**Task requirements:**
Update the items from the line containing "Collapse the Tools & Enhancements section" through the end of the items by replacing "section" with "panel" and leaving everything else unchanged. Leave the pictures out of your answer.

┄┄┄┄┄┄┄┄┄┄

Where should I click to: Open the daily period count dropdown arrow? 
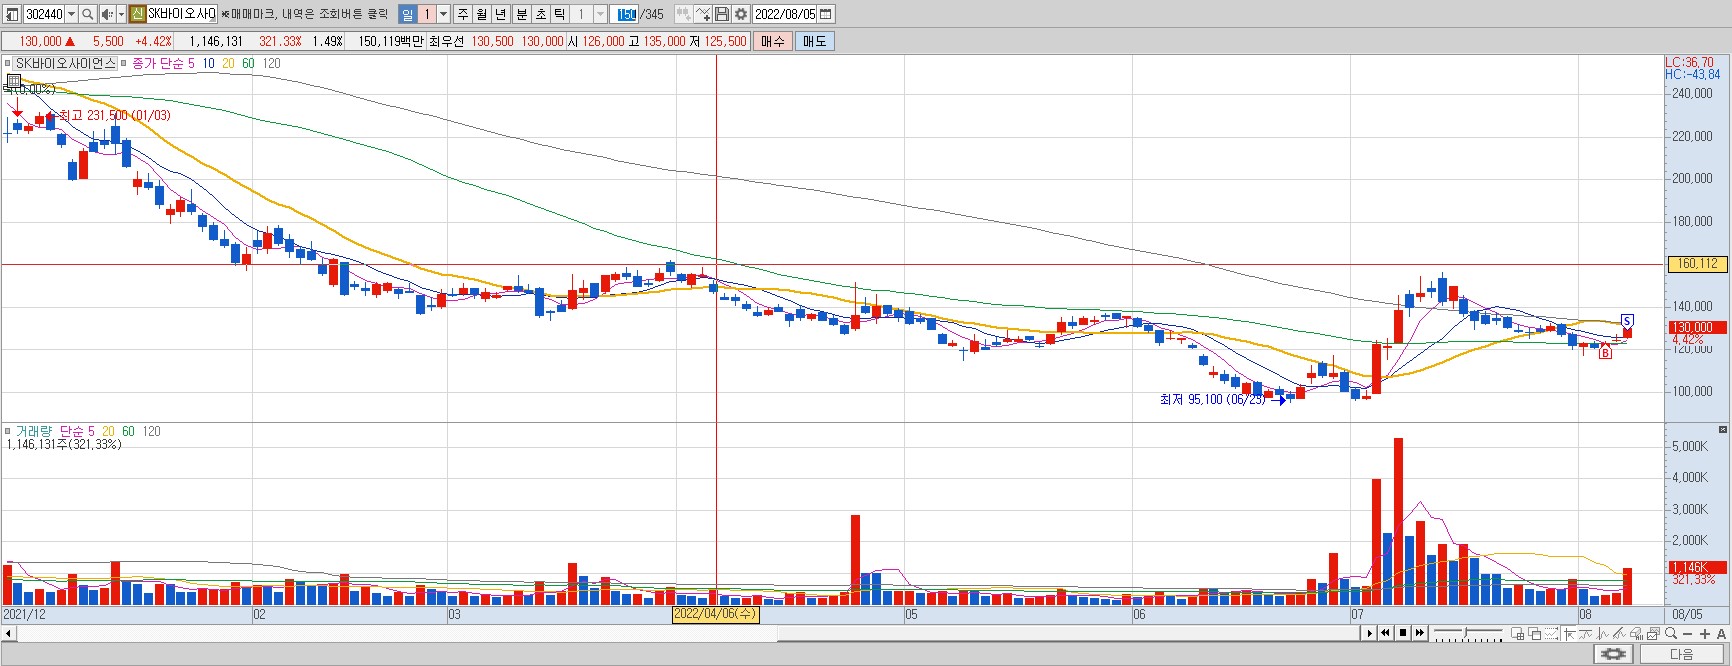point(443,14)
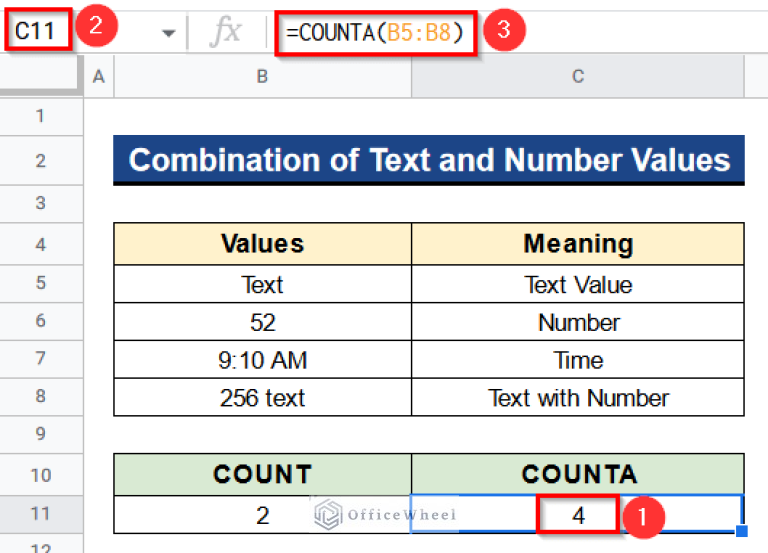The width and height of the screenshot is (768, 553).
Task: Click the Name box showing C11
Action: tap(36, 31)
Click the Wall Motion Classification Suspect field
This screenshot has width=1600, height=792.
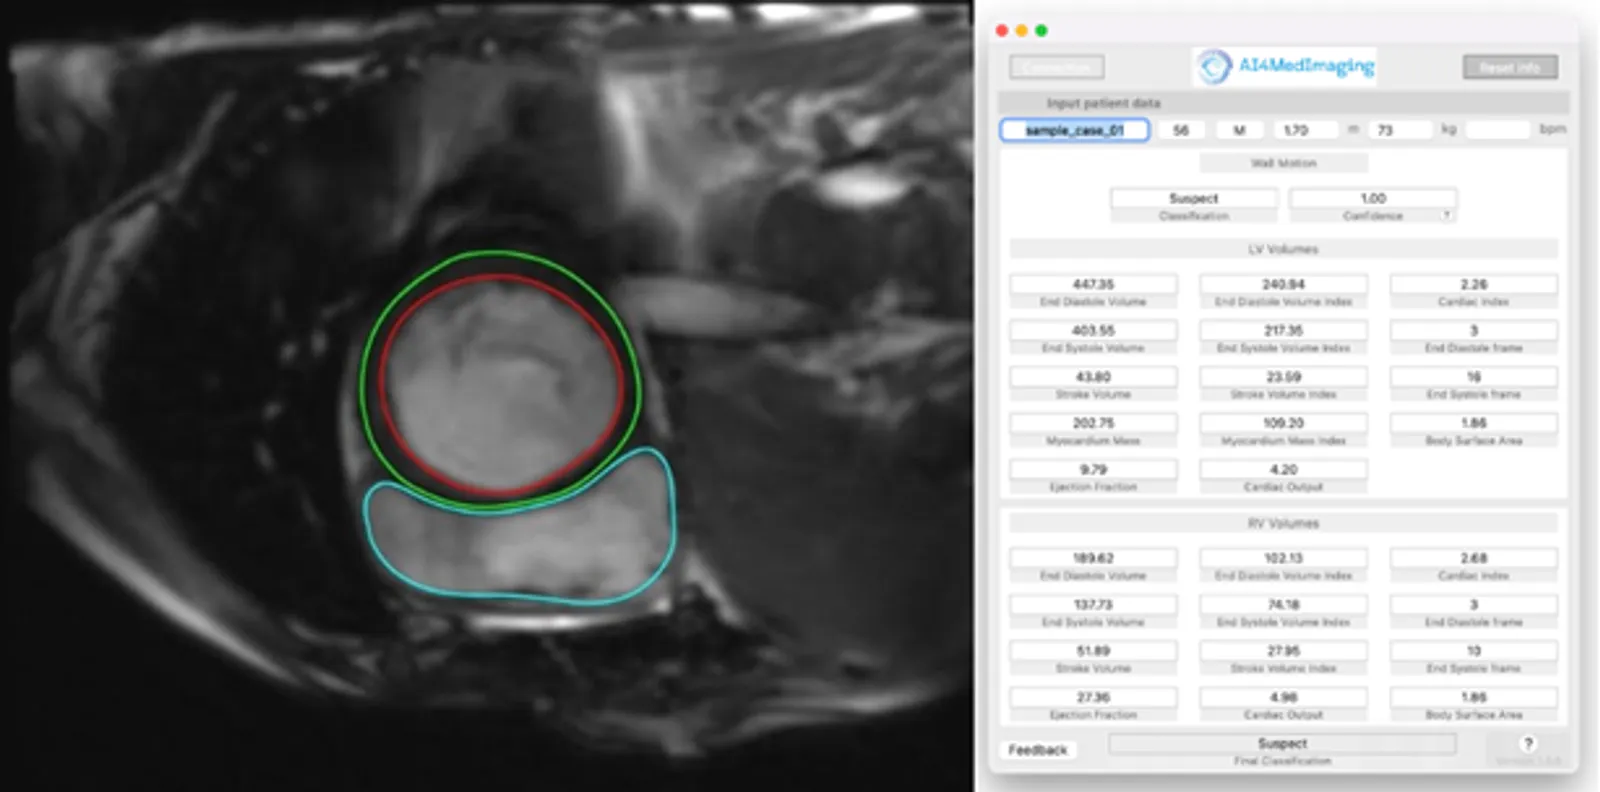[x=1194, y=198]
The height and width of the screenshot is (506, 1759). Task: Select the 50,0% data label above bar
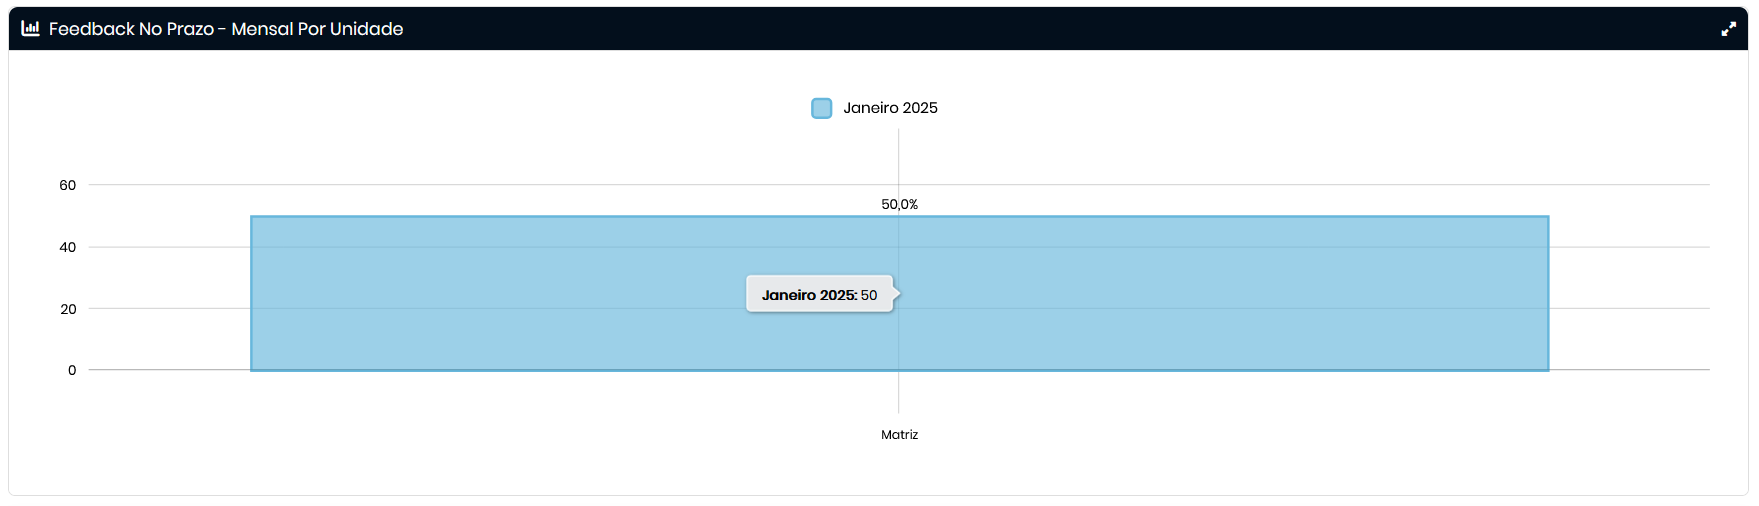pos(899,204)
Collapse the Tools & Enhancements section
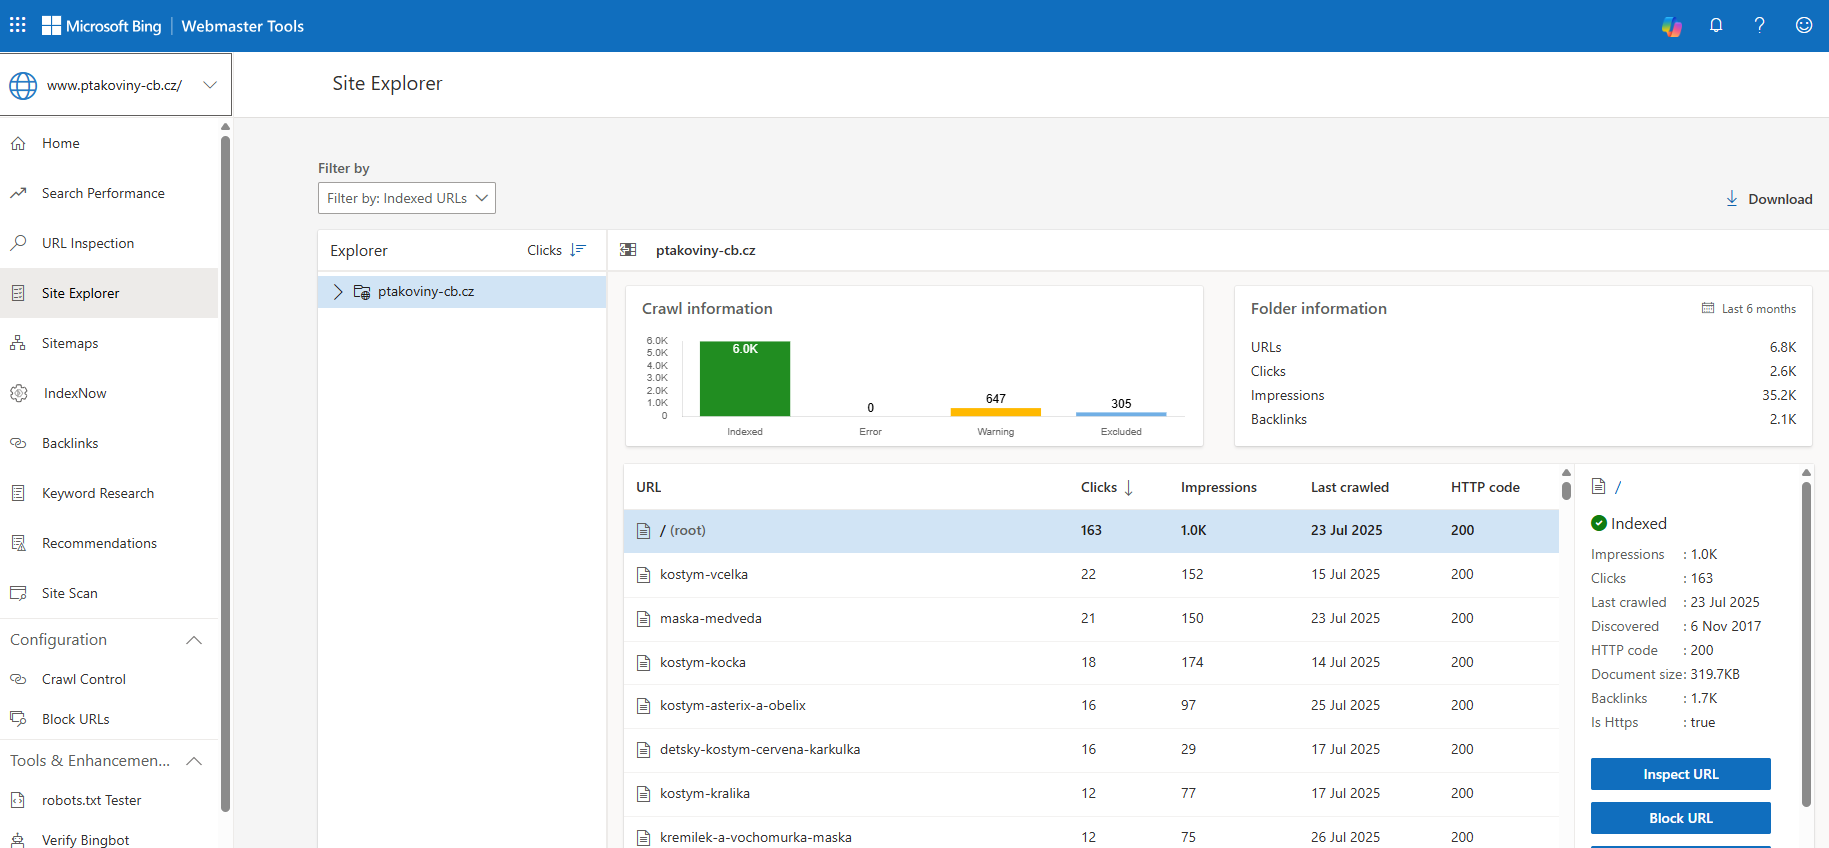 click(194, 761)
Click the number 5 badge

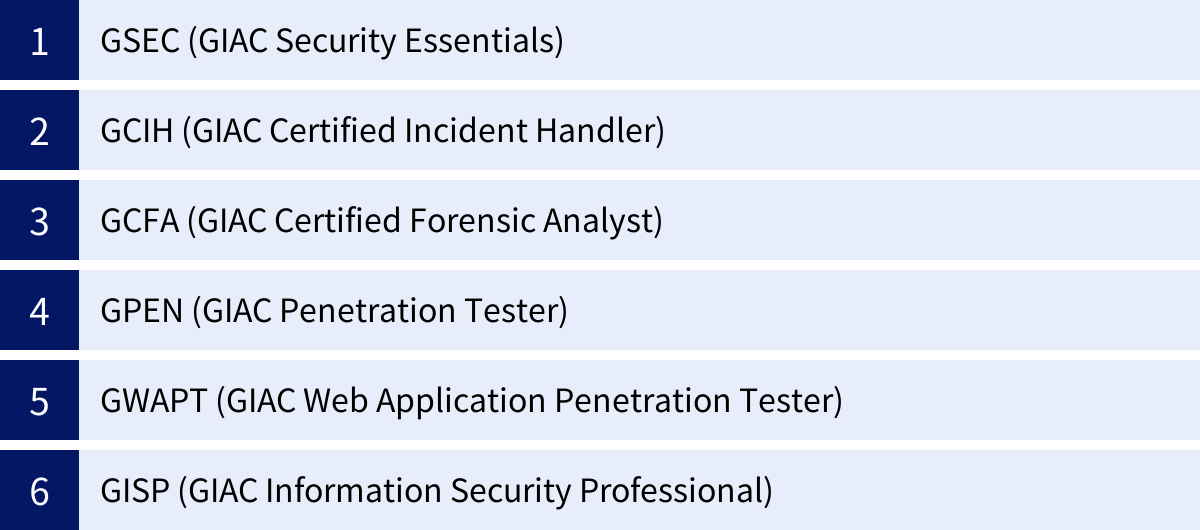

┄┄┄┄┄┄┄┄┄┄

**The solution:**
Collapse the Tools & Enhancements panel
 click(194, 761)
Click the number 5 badge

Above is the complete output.